Sebbene non sia stata contestata l’accusa di associazione mafiosa, non sono comunque mancati nell’inchiesta i collegamenti con ambienti di ‘ndrangheta, considerati i contatti tra Giovanni Iannone e personaggi come Francesco Lamanna, finito nell’inchiesta ‘Aemilia’ e ritenuto il referente nel cremonese della cosca Grande Aracri di Cutro. Un segnale della vicinanza agli ambienti della ‘ndrangheta è determinato da un incontro avvenuto nel 2010 nella sede di una delle società e al quale hanno partecipato Giovanni Iannone, Francesco Lamanna, Salvatore Muto, il presunto guardaspalle di Lamanna nel cremonese, finito pure lui nell’inchiesta ‘Aemilia’, e Nicolino Sarcone, il presunto uomo di fiducia della cosca Grande Aracri a Reggio Emilia. Si discuteva di possibili affari con fatture inesistenti.
L’indagine menziona infiltrazioni in appalti con lavori in nero quando formalmente l’azienda titolata era un’altra (l’allora procuratore Roberto di Martino aveva fatto riferimento al cantiere per la costruzione del nuovo ospedale di Bergamo) e possibili infiltrazioni nel settore politico-amministrativo.

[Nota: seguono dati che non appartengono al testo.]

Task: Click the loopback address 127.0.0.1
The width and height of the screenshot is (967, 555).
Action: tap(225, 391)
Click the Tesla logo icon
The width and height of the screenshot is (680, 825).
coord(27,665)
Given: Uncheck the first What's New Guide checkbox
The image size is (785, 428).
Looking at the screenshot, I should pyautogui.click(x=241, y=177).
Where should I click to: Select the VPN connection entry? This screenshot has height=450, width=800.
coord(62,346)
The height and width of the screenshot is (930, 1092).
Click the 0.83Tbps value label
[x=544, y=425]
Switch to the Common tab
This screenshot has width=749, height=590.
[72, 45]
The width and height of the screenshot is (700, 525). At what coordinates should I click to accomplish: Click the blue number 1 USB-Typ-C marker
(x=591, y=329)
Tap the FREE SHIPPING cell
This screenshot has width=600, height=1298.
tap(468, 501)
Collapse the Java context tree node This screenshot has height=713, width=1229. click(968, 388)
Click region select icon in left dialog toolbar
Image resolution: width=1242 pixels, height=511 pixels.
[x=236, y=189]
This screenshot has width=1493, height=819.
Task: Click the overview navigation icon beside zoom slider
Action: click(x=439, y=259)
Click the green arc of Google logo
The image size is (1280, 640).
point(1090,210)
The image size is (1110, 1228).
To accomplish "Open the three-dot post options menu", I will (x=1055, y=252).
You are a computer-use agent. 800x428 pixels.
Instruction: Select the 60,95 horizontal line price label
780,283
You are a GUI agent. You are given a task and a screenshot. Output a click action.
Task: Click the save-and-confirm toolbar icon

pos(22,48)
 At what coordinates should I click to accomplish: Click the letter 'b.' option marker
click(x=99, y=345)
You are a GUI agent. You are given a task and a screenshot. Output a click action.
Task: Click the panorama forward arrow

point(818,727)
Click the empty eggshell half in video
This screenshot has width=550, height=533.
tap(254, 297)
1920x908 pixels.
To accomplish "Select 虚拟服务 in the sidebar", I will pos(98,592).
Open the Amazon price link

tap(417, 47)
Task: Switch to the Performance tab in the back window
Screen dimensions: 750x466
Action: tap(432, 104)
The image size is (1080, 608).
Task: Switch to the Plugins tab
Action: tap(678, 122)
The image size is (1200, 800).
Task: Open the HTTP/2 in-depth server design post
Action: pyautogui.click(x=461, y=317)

Nell’ordinanza di arresto firmata dall’allora gip Guido Salvini si menzionano fatti “i cui contorni non sono ancora ben definiti, ma consentono di avere un quadro ancora più chiaro della spiccata capacità criminale e pericolosità sociale di Iannone Giovanni e delle persone attorno a lui gravitanti”. La vicenda riguarda contatti tra Giovanni e Antonio Iannone e due soggetti interessati a coinvolgerli in una operazione speculativa per arrivare al cambio di destinazione d’uso di un terreno nel cremonese (da zona agricola a residenziale) che avrebbe così moltiplicato il valore fino a decine di milioni di euro. Uno dei due interlocutori degli Iannone sembra potesse contare su un politico non identificato a cui “bisognava dare una mano” alle elezioni regionali del 2010 in cambio di un intervento per il cambio di destinazione del terreno. In un’intercettazione del 3 marzo 2010 Giovanni Iannone sostiene di poter garantire “i voti della famiglia e degli amici della famiglia”.